Broadband Rubicon Crossed? Cablevision, CBS Reach OTT Retrans Deal

Cablevision is boasting today of becoming the first cable or satellite provider to offer CBS’s OTT channel, CBS All Access, to its broadband subscribers.

The multiyear deal between the network and the MSO includes retransmission consent for CBS-owned stations and continued carriage by Cablevision of Showtime, CBS Sports Network and the Smithsonian Channel, in addition to CBS All Access.

“This comprehensive new agreement builds on our strong relationship with CBS and ensures that every Optimum customer gets the highly popular CBS content they want across multiple platforms and screens,” Cablevision EVP of programming Tom Montemagno said in a statement. “As the first distributor to agree to provide tony_sopranoCBS new Internet services, Cablevision continues to expand its portfolio of next-generation offerings, connecting customers to the programming they value when and where they want it.”

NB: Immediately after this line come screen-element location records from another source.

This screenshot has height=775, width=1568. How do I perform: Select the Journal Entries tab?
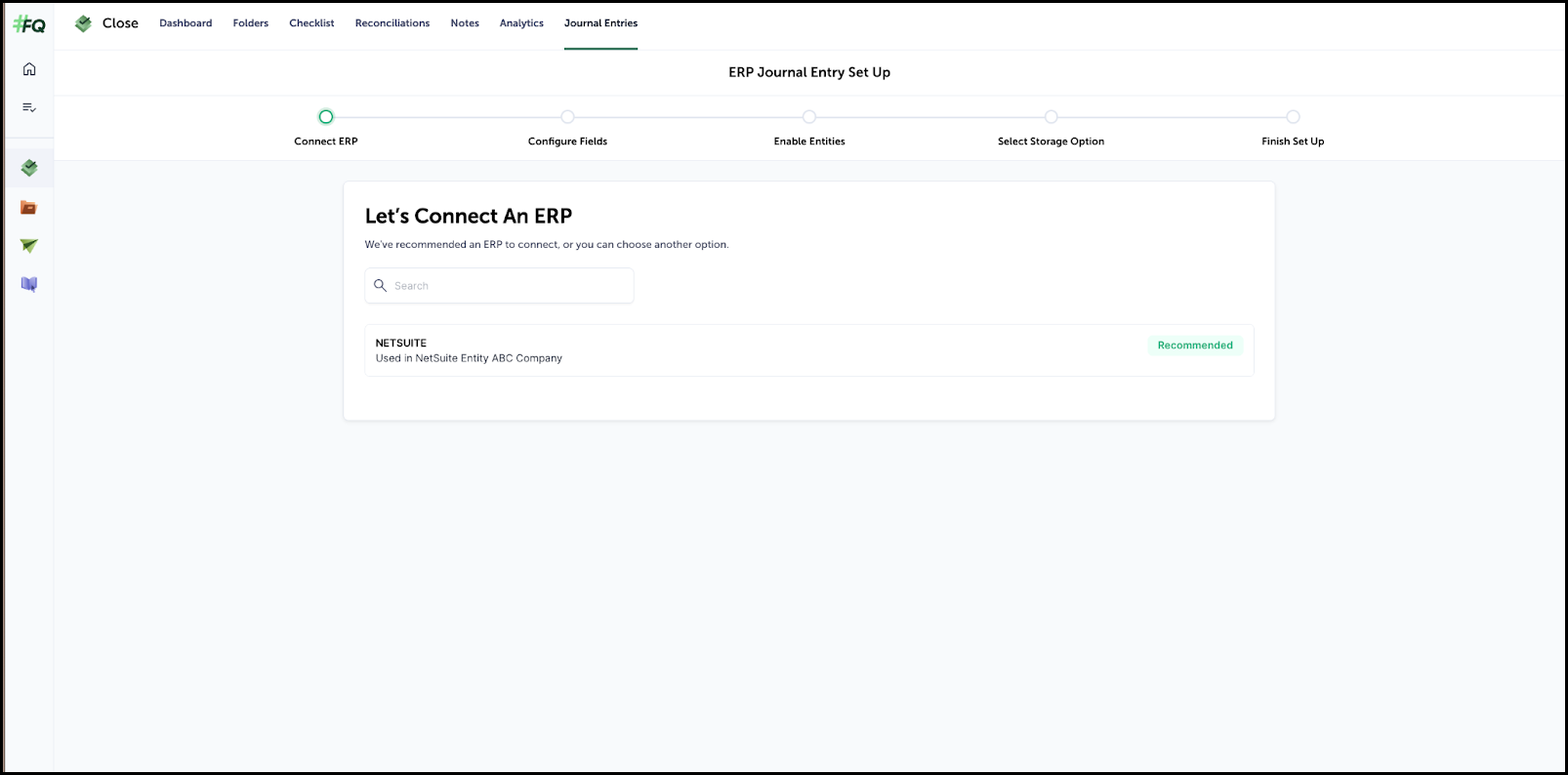(600, 23)
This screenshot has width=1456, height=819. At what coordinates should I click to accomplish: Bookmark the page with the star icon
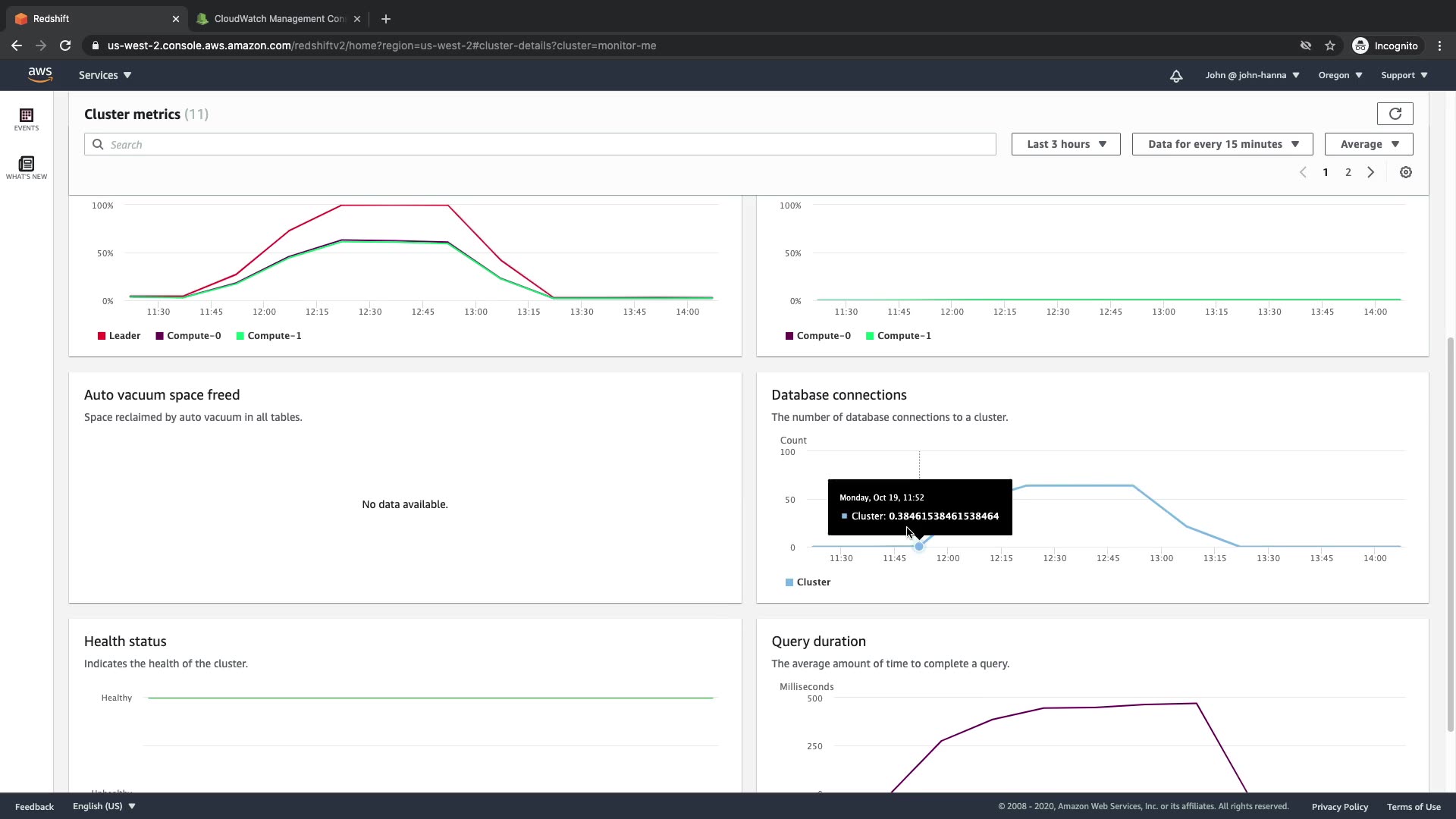point(1329,46)
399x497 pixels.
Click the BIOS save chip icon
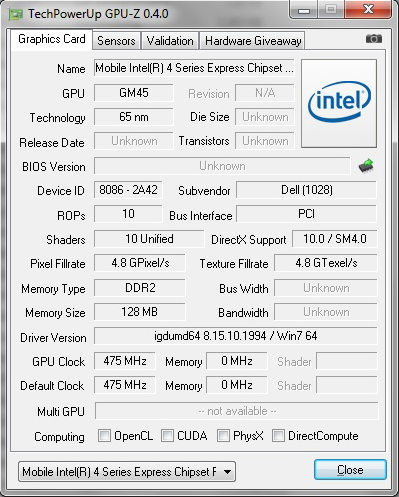tap(366, 166)
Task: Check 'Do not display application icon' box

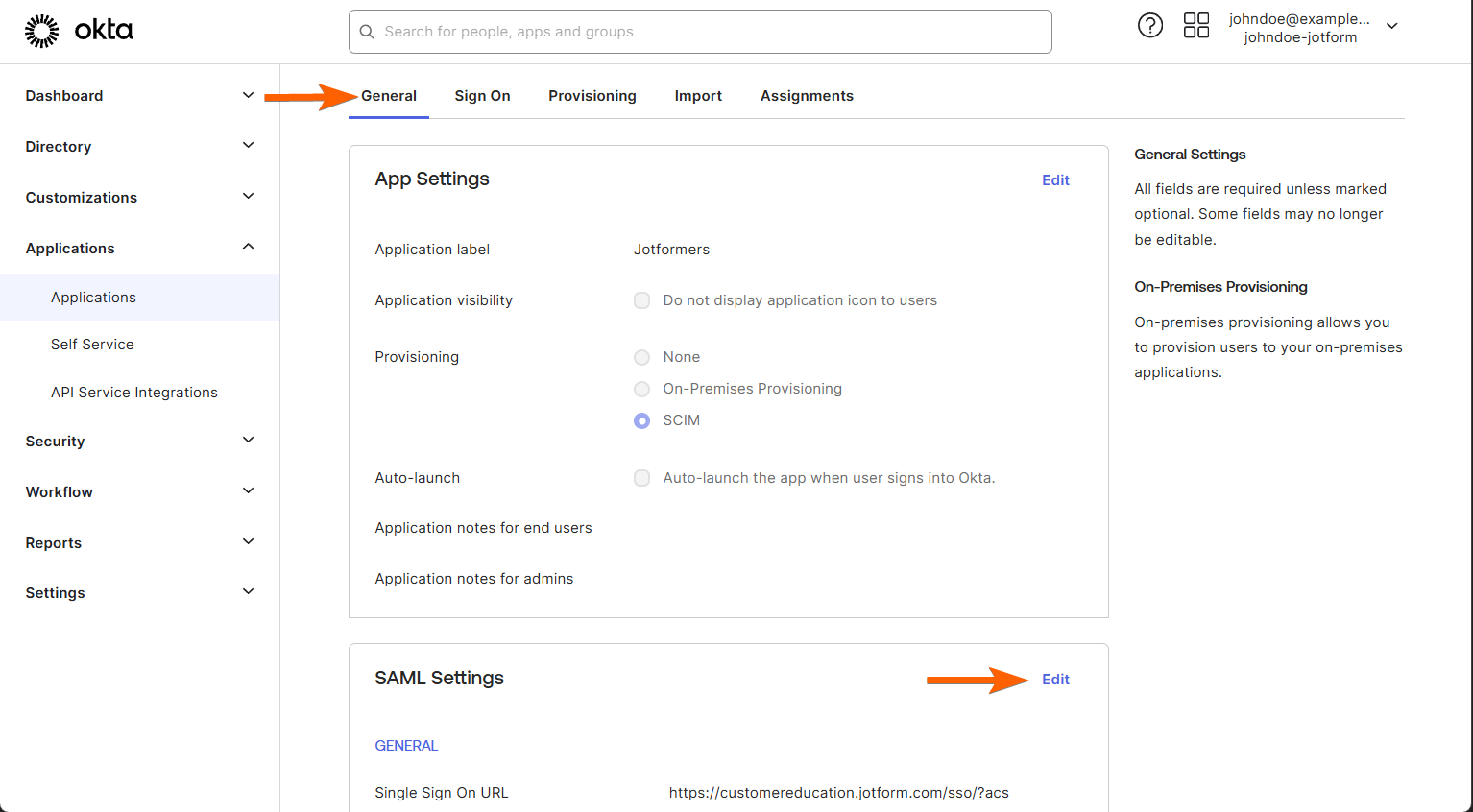Action: pyautogui.click(x=641, y=300)
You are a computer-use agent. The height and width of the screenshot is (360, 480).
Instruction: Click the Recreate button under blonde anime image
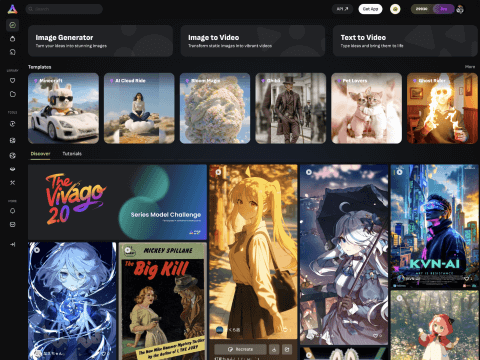(240, 349)
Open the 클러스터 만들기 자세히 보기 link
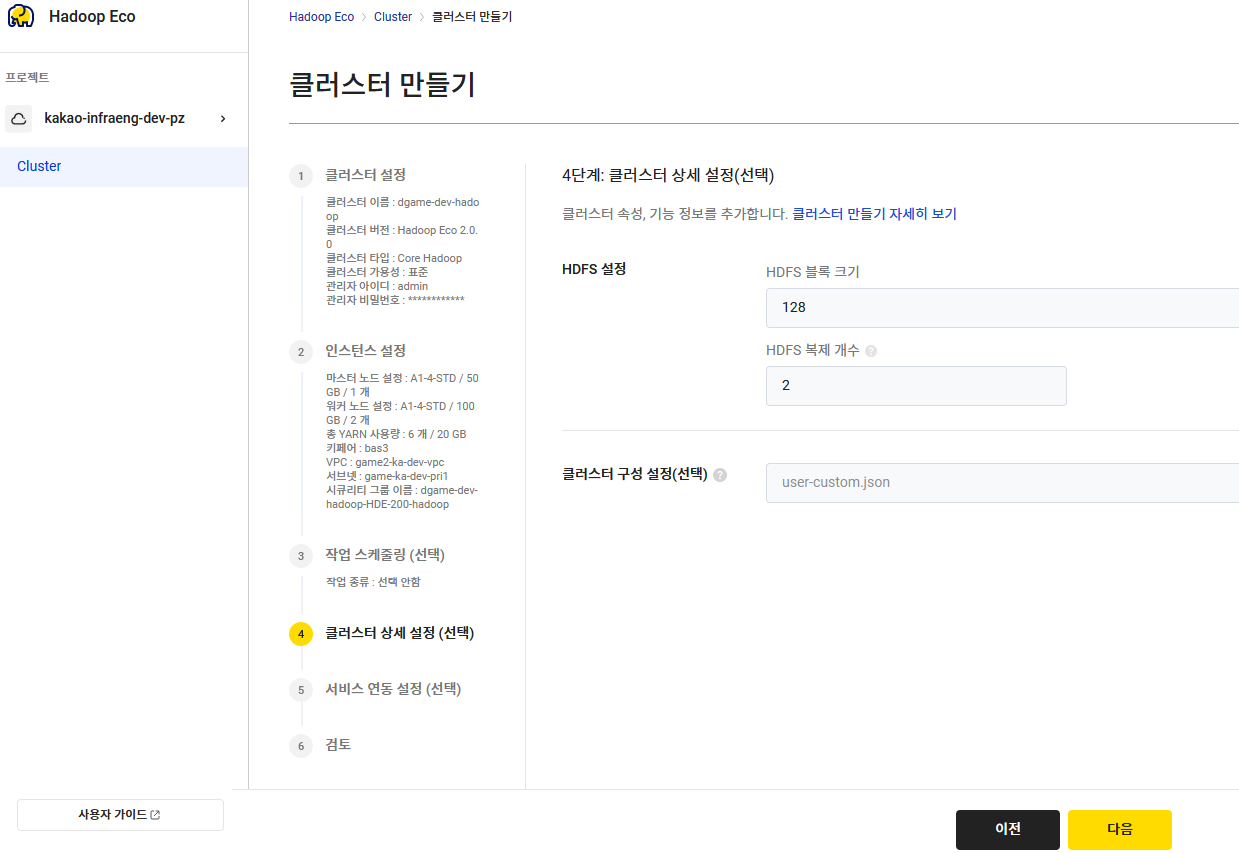This screenshot has width=1239, height=853. (875, 214)
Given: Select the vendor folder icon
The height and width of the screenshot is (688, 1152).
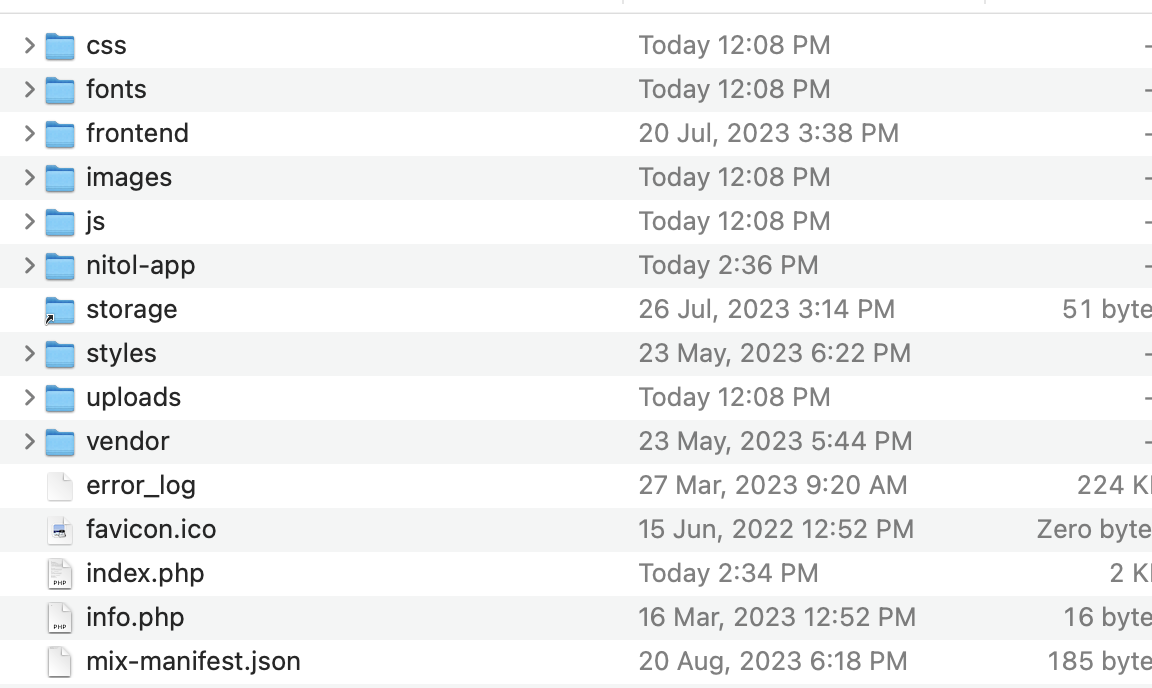Looking at the screenshot, I should point(60,442).
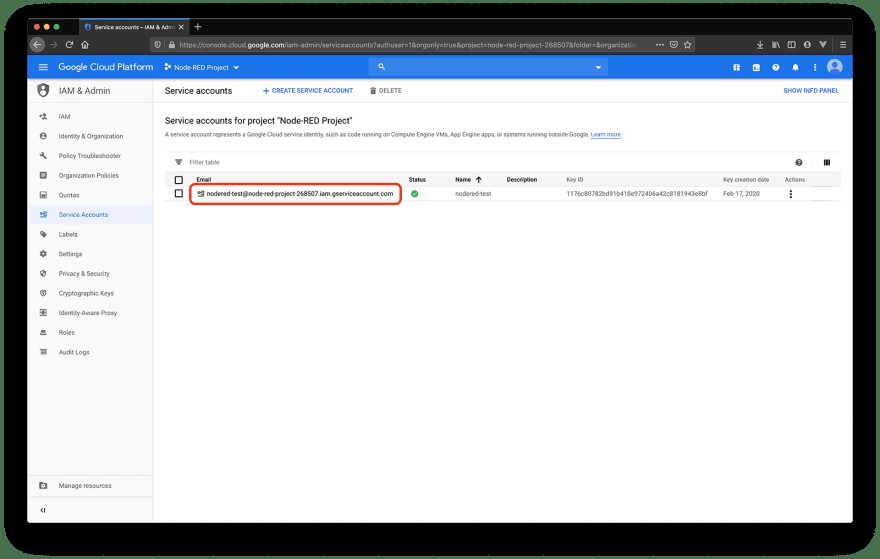Check the nodered-test service account row

coord(179,193)
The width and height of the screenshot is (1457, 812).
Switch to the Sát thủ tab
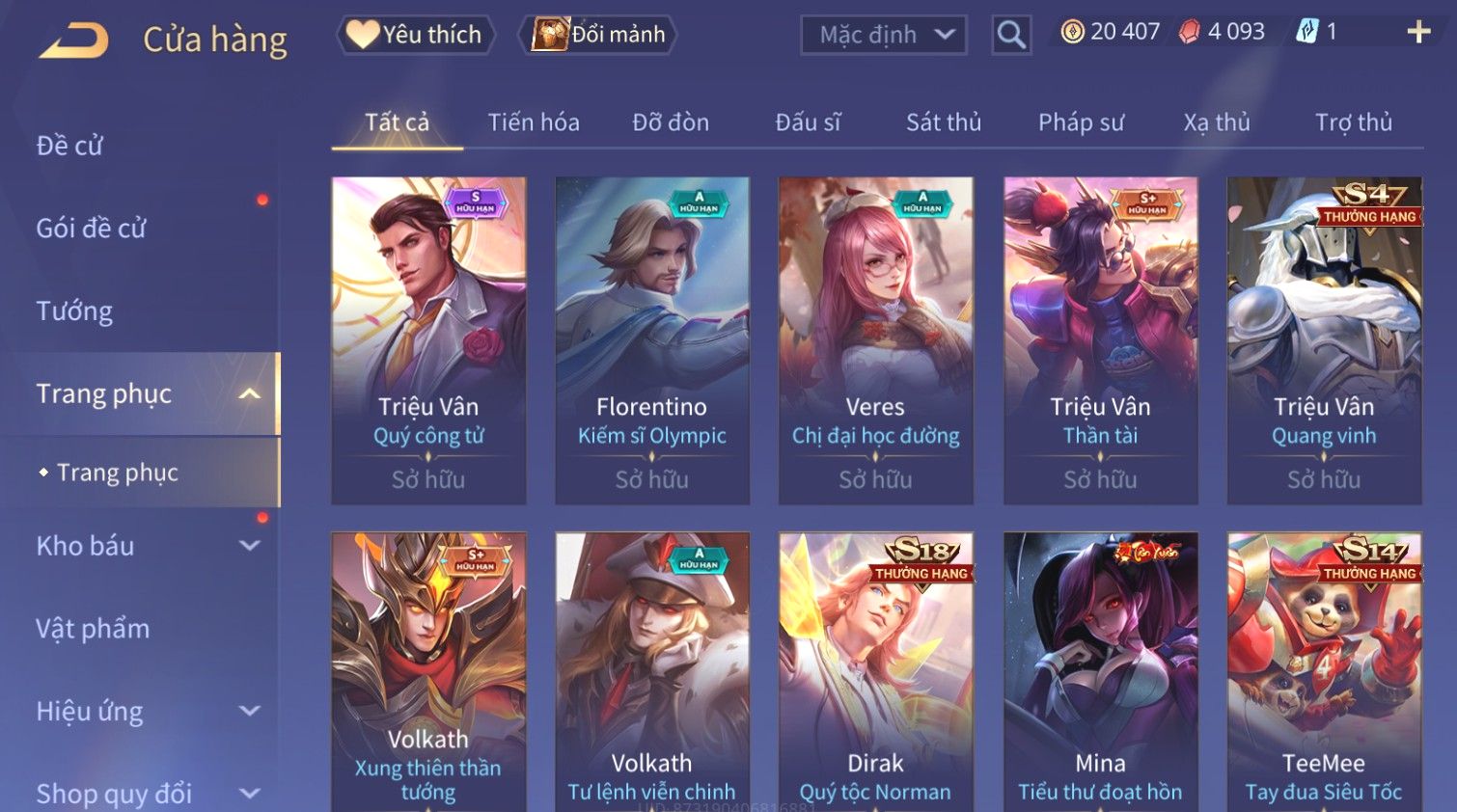pos(943,122)
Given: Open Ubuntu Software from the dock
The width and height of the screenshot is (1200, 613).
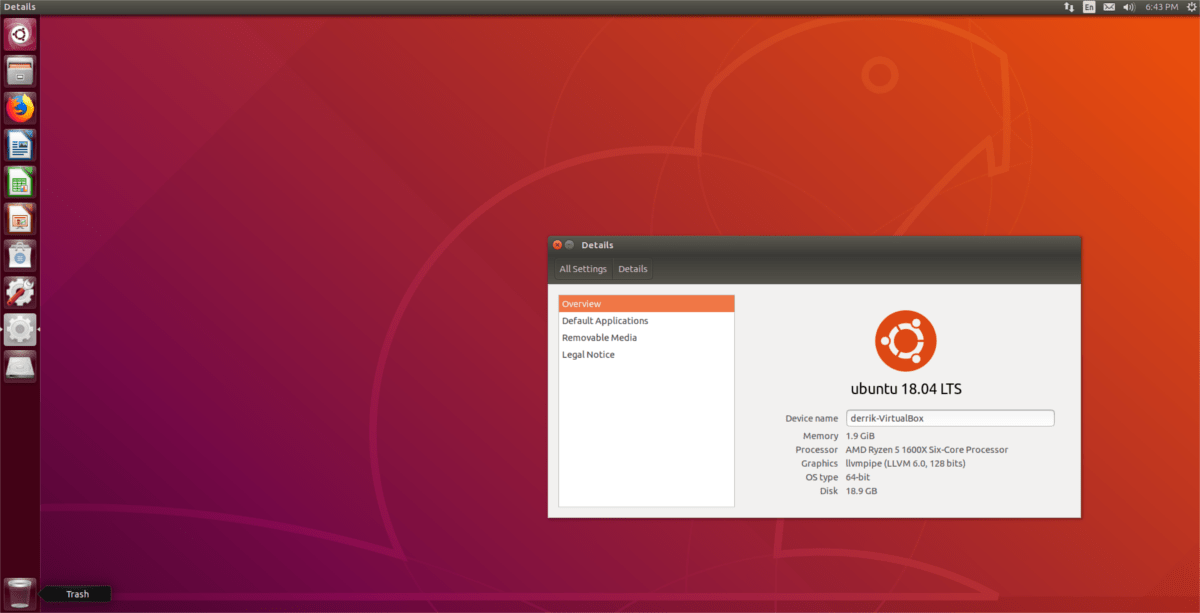Looking at the screenshot, I should 18,255.
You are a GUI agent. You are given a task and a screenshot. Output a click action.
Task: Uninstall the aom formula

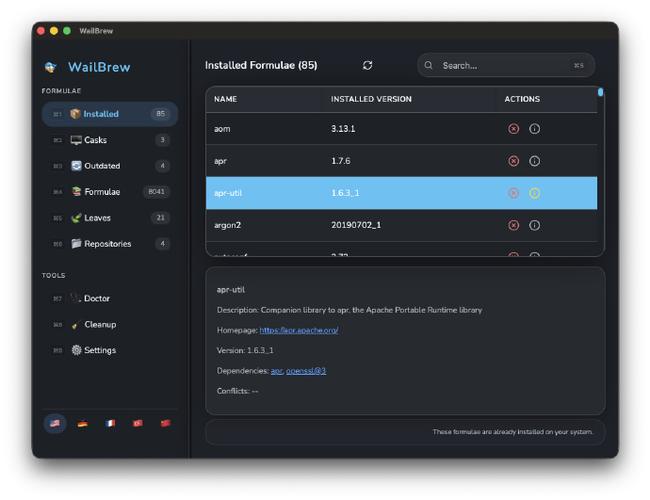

For those who have paid attention to Cablevision in recent months the CBS deal is no big surprise. The MSO has been drifting away from the traditional pay-TV model since it introduced its “Cord Cutter” package earlier this year that included broadband service and an over-the-air antenna for tuning in broadcast channels. It was also the first operator to offer Hulu to its broadband subscribers and was a launch partner for HBO Now. But the CBS deal represents the first time that Cablevision — or any other MVPD — has licensed an OTT service as part of a broadcast retransmission deal.

I’m not sure other cable ISPs would see that as something to boast about.

Selling broadband access has been a life raft for cable operators over the last five years. As cord-cutting whittles away at their top line, and ever-higher carriage and retransmission fees squeeze their margins from below, operators’ traditional pay-TV business has become far less attractive than a decade ago. Broadband service, however, is provided them a margin windfall, in large part because there are no content costs attached to selling internet access. It increases ARPU without a concomitant increase the operator’s cost base.

The last thing most cable ISPs want, therefore, is to replicate pay-TV economics in their broadband business. If over-the-top content is going to be paid for, ISPs would much prefer that it be between the end user and the content provider while leaving the middleman out of it.

Content providers have a very different idea, however. CBS, in particularly, has been pursuing a carefully plotted strategy since at least 2013, to target cable ISPs’ broadband revenue when negotiating pay-TV carriage. It was not for nothing, for instance, that CBS cut off access to CBS.com by Time Warner Cable broadband users two years ago as part of a retransmission consent dispute. It was a clear message that CBS expects to get a cut of the revenue cable operators earn from broadband.

HBO president Richard Plepler channeled Tony Soprano in announcing HBO Now, declaring “we’ll get our taste” of the “hundreds of millions” of dollars cable operators currently rake in from broadband that are not being shared with the network.

By folding CBS All Access into broadcast retransmission consent Cablevision has now made the connection between broadband revenue and retransmission fees explicit. While that may fit Cablevision’s near-term strategy as it tries to reach cord-cutters and cord-nevers, it could turn out to be the first boat across the Rubicon, beyond which the economics of broadband service move ever closer to legacy pay-TV economics — for better or worse.

It also raises the stakes this fall as the FCC begins its review of the current retransmission consent rules and considers whether to extend those rules to over-the-top video distributors.